CG: One real quick thing, Nat, in your story. You noted the similarities between how this fight over this road is shaping up, in that you have lodge owners, and some of them conservative folks, joining this fight. And then comparing that to opposition to the Pebble Mine, which part of the opposition was similar there. Tell me a little bit more about that.
NH: Yeah, I mean, look — the most obvious point is that a number of the folks involved in this, namely the political professional that’s running this campaign and the attorney that’s also doing their legal business, they both literally are veterans of this Pebble Mine fight in southwest Alaska that pits this huge mining project against a world-class commercial and recreational and subsistence salmon fishery.
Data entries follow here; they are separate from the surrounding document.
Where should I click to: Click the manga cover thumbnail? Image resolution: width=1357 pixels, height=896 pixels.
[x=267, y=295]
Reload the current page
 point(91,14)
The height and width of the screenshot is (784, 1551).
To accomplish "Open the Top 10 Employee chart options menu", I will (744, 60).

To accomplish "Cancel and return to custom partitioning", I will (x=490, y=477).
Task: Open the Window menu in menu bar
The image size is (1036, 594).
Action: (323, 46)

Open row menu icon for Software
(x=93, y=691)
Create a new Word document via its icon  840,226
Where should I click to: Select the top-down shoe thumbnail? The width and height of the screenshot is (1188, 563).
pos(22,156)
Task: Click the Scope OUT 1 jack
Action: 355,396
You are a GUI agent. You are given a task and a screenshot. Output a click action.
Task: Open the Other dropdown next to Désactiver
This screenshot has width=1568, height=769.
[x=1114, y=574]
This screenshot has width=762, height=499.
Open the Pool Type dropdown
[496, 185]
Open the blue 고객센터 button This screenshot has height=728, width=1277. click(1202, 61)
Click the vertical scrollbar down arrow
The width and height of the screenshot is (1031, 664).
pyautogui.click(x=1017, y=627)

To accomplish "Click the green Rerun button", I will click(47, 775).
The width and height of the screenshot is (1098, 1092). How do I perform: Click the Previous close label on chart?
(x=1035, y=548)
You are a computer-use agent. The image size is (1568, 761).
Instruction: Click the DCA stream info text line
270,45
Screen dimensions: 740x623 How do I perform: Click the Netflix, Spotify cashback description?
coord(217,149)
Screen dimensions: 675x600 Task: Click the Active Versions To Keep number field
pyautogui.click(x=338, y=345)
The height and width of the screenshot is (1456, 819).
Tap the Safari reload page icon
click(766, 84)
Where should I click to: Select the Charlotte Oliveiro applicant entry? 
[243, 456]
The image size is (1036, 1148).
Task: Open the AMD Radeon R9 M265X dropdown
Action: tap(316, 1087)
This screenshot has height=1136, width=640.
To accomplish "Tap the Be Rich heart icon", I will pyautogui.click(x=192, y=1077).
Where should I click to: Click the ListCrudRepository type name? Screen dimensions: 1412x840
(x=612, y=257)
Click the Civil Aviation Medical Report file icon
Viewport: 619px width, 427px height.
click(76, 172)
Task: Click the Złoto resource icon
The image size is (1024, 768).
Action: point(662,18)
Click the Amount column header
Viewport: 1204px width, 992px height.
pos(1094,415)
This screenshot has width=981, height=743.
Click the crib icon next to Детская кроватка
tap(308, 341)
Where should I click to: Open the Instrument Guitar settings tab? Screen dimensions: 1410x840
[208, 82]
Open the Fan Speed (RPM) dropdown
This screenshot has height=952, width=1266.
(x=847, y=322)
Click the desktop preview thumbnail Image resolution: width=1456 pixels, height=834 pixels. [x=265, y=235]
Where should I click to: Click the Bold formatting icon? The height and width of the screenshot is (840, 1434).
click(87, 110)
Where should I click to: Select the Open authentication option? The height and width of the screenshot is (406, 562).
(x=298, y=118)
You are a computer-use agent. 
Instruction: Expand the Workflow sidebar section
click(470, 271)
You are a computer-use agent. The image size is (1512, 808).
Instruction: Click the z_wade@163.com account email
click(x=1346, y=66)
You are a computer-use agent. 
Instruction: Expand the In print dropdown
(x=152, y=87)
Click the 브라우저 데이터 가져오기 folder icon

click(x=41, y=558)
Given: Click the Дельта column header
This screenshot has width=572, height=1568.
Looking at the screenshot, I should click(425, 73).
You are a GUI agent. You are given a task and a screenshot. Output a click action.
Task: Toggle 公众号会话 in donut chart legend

The big thing with the Pebble Mine is that, you know, it not only has Alaska Native subsistence users who are really anxious about this mine against the developers in the state, it also has this group of very wealthy sportsmen and lodge owners and environmental groups that have formed this coalition that’s been really successful. And not to diminish the voices of folks who are doing their personal level subsistence or recreational harvesting or use of a particular area or fish or wildlife, but when we’re talking about these fights that are playing out in the political arena, you really start to see the dynamics of those fights change when, on one side, you start to really form a coalition that includes folks that have a lot of money and political power, which I think you’re seeing in the case of these lodge owners and businessmen who have money in their pockets that they can use to elevate and broadcast their message to a statewide audience.